# Problem details:
Word for word, transcribe the data below from the line with "How do I perform: Click" to the line with "Select the trend", keeping both of those lines.
-- -- --
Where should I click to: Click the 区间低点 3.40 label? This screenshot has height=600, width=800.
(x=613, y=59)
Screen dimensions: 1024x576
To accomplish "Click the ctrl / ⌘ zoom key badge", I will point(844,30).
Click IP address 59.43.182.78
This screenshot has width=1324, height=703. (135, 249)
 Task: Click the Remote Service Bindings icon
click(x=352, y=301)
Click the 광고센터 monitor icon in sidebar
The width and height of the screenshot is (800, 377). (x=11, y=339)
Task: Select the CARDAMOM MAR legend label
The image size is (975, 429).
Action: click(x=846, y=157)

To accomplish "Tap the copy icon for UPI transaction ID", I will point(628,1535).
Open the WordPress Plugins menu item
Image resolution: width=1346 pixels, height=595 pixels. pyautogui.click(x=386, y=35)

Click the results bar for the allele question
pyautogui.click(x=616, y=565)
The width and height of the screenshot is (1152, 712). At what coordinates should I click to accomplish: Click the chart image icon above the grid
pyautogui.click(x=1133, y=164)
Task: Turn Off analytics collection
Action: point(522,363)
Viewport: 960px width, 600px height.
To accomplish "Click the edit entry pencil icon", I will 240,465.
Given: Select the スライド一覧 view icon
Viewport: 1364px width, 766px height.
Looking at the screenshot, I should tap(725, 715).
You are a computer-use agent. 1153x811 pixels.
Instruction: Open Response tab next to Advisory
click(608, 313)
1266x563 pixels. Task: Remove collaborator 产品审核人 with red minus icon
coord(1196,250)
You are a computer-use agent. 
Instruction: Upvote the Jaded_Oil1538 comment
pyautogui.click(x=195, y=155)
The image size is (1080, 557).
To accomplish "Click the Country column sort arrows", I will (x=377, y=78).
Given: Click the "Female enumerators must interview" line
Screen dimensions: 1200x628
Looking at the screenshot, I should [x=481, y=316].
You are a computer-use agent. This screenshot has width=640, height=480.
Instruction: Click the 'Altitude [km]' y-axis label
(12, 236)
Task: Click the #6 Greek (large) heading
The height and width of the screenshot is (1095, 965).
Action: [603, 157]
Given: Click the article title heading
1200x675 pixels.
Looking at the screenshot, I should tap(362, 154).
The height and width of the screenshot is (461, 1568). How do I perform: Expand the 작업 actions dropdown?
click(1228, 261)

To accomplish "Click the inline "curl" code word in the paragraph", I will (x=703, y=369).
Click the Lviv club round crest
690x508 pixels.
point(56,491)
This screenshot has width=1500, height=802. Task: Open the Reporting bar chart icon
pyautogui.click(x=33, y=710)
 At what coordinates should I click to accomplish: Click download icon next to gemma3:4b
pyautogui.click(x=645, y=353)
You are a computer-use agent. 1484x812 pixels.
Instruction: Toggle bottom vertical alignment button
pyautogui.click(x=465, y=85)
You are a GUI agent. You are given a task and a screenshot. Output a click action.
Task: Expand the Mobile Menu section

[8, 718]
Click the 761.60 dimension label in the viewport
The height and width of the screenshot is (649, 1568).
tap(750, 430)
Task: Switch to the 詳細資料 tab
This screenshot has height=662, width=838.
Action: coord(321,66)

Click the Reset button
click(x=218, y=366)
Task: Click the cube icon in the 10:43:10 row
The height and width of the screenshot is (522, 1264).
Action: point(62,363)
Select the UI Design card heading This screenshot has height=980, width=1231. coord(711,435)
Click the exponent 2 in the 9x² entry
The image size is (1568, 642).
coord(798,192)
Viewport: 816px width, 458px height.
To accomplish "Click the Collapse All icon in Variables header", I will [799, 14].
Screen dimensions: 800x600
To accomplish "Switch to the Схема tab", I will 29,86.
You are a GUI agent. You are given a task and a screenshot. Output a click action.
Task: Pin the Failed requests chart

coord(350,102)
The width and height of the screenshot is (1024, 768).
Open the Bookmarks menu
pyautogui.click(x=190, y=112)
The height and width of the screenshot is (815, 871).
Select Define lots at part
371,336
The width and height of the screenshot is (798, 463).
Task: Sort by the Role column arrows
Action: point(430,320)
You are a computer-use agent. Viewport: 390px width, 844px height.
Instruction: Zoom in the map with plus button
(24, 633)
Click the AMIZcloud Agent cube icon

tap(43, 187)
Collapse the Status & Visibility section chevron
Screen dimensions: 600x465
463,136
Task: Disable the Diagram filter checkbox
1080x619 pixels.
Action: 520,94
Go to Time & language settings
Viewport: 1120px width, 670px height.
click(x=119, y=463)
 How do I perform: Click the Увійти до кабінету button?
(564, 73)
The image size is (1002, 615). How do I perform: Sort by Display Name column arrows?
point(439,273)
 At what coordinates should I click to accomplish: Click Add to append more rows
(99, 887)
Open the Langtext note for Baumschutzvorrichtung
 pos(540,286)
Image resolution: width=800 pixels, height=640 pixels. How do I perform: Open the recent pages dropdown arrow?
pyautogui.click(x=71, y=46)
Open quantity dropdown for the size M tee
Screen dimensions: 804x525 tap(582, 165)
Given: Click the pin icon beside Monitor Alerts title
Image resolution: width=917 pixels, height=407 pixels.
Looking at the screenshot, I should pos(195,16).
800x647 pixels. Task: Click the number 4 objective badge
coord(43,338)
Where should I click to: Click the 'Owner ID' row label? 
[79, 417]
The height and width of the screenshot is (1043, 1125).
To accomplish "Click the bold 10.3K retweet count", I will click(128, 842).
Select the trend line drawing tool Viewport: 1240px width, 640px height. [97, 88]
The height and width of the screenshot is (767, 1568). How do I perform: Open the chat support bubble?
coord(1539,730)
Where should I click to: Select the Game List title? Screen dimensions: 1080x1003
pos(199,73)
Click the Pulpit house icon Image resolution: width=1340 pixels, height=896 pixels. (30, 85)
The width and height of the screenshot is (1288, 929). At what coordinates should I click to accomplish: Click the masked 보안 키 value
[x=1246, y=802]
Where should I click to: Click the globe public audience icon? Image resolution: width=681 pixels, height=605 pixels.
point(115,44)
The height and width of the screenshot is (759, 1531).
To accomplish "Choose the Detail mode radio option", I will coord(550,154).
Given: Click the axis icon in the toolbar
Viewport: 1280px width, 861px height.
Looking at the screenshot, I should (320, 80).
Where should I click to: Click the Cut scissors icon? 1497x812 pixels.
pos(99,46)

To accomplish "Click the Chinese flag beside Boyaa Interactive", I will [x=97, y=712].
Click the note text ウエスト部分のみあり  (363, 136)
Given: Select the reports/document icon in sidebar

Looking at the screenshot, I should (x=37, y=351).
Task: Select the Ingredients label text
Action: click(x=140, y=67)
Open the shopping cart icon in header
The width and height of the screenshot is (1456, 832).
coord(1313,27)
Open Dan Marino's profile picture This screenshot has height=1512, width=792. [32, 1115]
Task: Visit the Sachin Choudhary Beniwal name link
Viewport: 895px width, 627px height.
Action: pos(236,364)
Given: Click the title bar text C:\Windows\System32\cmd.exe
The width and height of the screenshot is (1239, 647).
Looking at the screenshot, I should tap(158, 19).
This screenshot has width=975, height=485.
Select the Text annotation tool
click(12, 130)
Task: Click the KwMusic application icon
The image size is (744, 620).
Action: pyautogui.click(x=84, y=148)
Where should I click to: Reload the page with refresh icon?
-- -- --
# Problem solution:
 How do I perform: Click the Увійти до кабінету button?
(564, 73)
The image size is (1002, 615). How do I perform: Sort by Display Name column arrows?
point(439,273)
 At what coordinates should I click to accomplish: Click Add to append more rows
(99, 887)
Open the Langtext note for Baumschutzvorrichtung
 pos(540,286)
Image resolution: width=800 pixels, height=640 pixels. How do I perform: Open the recent pages dropdown arrow?
pyautogui.click(x=71, y=46)
Open quantity dropdown for the size M tee
Screen dimensions: 804x525 tap(582, 165)
Given: Click the pin icon beside Monitor Alerts title
Image resolution: width=917 pixels, height=407 pixels.
Looking at the screenshot, I should pos(195,16).
800x647 pixels. Task: Click the number 4 objective badge
coord(43,338)
Where should I click to: Click the 'Owner ID' row label? 
[79, 417]
The height and width of the screenshot is (1043, 1125).
To accomplish "Click the bold 10.3K retweet count", I will click(128, 842).
Select the trend line drawing tool Viewport: 1240px width, 640px height. [97, 88]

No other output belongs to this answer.